SUPPLIED RECORDS:
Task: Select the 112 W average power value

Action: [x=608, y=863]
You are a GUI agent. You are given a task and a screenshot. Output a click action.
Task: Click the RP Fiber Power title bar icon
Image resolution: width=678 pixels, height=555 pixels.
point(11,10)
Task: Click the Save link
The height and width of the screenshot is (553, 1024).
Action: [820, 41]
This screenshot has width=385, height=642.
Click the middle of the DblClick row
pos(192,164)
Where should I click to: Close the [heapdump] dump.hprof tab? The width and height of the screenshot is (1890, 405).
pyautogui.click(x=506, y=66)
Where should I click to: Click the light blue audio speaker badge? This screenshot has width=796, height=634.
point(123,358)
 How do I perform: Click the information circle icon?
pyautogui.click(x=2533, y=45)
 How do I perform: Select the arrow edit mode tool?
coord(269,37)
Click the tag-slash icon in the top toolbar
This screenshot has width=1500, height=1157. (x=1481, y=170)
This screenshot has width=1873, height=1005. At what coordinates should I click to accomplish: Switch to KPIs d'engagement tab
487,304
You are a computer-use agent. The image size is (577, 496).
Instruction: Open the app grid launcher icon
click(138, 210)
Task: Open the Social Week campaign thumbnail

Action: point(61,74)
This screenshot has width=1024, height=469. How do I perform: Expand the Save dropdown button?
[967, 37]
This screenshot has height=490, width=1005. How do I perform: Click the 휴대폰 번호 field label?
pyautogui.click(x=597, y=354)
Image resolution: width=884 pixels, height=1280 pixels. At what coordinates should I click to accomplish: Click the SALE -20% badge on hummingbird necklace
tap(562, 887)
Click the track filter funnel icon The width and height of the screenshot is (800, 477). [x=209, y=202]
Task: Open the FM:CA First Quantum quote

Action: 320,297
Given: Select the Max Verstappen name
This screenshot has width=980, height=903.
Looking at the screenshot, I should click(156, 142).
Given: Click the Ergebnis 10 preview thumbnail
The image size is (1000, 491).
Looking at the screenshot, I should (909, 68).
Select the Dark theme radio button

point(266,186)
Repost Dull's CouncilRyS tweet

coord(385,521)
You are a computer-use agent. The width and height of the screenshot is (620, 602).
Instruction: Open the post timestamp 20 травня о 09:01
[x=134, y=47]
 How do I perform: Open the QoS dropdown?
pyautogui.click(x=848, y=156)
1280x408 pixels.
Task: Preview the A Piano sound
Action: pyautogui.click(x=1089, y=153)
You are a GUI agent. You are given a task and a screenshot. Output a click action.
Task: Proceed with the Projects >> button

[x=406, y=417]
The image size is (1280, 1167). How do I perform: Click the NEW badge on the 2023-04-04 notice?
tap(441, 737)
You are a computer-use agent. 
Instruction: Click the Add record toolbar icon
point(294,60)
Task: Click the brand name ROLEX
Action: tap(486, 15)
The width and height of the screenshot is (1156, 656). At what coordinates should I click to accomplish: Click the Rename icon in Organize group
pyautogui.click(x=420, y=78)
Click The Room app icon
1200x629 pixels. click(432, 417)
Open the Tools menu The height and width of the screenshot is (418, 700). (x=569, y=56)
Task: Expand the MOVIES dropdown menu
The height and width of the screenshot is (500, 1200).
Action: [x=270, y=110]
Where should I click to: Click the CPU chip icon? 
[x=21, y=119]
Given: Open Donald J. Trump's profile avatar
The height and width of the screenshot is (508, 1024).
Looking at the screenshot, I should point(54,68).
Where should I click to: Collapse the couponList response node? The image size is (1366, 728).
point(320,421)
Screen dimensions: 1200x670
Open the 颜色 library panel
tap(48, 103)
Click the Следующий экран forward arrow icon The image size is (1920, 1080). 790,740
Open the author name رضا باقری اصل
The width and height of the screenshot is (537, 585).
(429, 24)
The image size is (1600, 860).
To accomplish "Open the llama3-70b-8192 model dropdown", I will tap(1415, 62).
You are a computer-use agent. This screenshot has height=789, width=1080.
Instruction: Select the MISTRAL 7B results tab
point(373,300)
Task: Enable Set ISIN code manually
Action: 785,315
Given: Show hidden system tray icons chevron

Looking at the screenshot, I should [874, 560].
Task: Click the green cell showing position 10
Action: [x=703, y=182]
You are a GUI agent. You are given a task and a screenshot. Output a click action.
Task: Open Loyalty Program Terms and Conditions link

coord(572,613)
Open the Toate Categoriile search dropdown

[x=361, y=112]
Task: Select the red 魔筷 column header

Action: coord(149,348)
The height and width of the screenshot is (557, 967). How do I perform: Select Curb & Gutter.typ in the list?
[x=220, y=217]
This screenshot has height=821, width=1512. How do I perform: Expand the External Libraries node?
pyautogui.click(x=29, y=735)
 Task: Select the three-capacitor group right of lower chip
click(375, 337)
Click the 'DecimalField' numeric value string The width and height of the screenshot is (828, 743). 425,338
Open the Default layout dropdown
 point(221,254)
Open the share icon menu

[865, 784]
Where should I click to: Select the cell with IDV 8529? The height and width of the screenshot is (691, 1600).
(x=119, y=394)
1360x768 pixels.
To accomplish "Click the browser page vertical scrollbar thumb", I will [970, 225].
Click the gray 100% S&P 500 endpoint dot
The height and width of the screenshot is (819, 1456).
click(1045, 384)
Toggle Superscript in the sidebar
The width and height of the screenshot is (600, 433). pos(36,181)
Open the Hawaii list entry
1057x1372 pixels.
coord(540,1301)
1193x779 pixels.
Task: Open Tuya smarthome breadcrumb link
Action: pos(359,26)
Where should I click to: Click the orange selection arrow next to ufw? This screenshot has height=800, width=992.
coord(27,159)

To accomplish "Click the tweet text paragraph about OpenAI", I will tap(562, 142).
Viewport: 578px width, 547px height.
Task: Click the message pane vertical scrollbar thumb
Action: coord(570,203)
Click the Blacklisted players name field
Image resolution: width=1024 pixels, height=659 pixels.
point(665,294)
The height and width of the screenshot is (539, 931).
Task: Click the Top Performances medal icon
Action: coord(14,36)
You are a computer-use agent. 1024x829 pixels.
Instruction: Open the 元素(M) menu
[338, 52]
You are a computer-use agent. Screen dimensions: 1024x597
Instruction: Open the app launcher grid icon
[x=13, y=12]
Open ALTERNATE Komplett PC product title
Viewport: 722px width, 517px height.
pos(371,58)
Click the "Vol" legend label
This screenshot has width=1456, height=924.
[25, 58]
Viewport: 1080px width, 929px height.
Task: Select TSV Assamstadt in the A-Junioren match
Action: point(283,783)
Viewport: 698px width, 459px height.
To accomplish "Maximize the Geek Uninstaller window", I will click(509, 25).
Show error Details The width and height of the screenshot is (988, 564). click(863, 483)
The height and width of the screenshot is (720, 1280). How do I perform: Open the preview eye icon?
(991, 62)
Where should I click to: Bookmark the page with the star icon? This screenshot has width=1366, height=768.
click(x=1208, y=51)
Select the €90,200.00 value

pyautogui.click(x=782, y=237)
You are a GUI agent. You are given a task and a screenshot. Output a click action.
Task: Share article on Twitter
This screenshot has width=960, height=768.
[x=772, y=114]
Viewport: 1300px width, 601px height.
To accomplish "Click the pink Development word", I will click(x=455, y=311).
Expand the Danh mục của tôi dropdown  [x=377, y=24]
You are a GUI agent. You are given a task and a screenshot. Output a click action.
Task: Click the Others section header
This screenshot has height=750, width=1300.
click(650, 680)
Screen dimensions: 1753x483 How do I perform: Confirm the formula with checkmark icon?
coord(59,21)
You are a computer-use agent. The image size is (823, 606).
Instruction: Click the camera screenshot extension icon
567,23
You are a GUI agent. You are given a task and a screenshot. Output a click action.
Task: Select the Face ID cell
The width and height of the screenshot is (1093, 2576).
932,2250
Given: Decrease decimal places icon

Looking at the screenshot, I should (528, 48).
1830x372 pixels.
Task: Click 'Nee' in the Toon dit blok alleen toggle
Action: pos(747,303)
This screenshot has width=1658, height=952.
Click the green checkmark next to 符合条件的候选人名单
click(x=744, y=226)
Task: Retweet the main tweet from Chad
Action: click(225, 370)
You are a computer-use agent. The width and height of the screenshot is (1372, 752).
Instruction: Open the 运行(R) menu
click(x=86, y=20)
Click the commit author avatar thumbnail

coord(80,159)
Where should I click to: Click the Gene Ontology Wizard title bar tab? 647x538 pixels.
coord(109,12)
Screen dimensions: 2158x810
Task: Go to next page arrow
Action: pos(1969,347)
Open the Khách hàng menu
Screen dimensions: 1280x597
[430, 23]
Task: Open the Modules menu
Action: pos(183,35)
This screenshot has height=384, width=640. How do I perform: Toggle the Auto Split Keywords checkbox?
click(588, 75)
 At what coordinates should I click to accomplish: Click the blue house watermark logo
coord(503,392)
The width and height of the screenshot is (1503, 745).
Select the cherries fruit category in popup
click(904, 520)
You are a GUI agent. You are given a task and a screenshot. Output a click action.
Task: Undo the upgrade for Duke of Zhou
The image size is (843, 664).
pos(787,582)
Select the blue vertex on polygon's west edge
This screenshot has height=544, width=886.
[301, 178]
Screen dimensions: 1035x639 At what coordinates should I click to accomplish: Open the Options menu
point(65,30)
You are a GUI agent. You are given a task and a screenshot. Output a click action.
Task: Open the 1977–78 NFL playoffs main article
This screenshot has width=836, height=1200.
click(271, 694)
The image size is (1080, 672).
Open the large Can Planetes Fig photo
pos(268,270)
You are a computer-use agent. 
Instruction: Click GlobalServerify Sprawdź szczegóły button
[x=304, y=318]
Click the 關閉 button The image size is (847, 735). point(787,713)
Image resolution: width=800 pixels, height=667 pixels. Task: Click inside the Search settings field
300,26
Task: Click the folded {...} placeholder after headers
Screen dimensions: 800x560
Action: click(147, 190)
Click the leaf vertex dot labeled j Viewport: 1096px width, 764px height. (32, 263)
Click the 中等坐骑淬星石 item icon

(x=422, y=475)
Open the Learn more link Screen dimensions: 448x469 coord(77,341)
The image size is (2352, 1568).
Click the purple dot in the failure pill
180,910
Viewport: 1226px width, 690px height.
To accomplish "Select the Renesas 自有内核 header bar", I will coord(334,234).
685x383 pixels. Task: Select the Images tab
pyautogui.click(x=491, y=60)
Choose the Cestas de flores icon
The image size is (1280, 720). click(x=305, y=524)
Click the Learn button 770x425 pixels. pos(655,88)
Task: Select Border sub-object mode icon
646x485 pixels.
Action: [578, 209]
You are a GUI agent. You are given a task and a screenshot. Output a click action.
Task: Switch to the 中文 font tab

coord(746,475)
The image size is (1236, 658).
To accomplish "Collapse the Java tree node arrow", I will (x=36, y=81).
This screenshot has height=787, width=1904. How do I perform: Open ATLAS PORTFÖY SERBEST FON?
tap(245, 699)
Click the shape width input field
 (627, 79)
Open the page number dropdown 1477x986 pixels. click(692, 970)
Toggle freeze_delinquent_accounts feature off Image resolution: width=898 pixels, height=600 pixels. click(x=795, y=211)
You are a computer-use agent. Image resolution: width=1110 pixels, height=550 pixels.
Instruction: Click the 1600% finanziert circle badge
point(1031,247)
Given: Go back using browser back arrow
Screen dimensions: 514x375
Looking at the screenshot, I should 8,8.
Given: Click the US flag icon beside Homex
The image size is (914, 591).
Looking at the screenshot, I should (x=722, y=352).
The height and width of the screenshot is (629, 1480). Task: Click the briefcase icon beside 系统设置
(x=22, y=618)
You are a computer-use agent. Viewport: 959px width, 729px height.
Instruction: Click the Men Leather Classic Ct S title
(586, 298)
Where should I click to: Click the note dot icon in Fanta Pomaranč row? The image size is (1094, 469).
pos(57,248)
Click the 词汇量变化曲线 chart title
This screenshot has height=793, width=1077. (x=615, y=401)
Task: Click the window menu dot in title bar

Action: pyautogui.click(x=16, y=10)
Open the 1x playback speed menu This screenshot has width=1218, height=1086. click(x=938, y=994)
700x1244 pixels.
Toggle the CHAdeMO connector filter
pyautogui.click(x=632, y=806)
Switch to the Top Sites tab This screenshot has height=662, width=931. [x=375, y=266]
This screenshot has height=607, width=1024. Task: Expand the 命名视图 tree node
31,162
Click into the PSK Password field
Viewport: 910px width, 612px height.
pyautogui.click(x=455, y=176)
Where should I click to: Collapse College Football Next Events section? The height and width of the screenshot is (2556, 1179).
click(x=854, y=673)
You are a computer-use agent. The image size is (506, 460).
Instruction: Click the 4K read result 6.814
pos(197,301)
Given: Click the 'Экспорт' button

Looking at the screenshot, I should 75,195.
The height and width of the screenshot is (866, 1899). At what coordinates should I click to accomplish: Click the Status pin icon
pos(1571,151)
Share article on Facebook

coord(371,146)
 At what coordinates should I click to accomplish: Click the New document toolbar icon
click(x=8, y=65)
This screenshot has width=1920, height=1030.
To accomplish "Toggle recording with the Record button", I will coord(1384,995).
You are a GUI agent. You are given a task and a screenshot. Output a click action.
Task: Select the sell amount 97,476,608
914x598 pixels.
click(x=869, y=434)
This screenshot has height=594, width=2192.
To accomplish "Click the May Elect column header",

TASK INSTRUCTIONS:
Search the data for the string "Learn" and copy every line where it appears.

RESULT FOR THIS TASK:
Open the Learn more link Screen dimensions: 448x469 coord(77,341)
Click the Learn button 770x425 pixels. pos(655,88)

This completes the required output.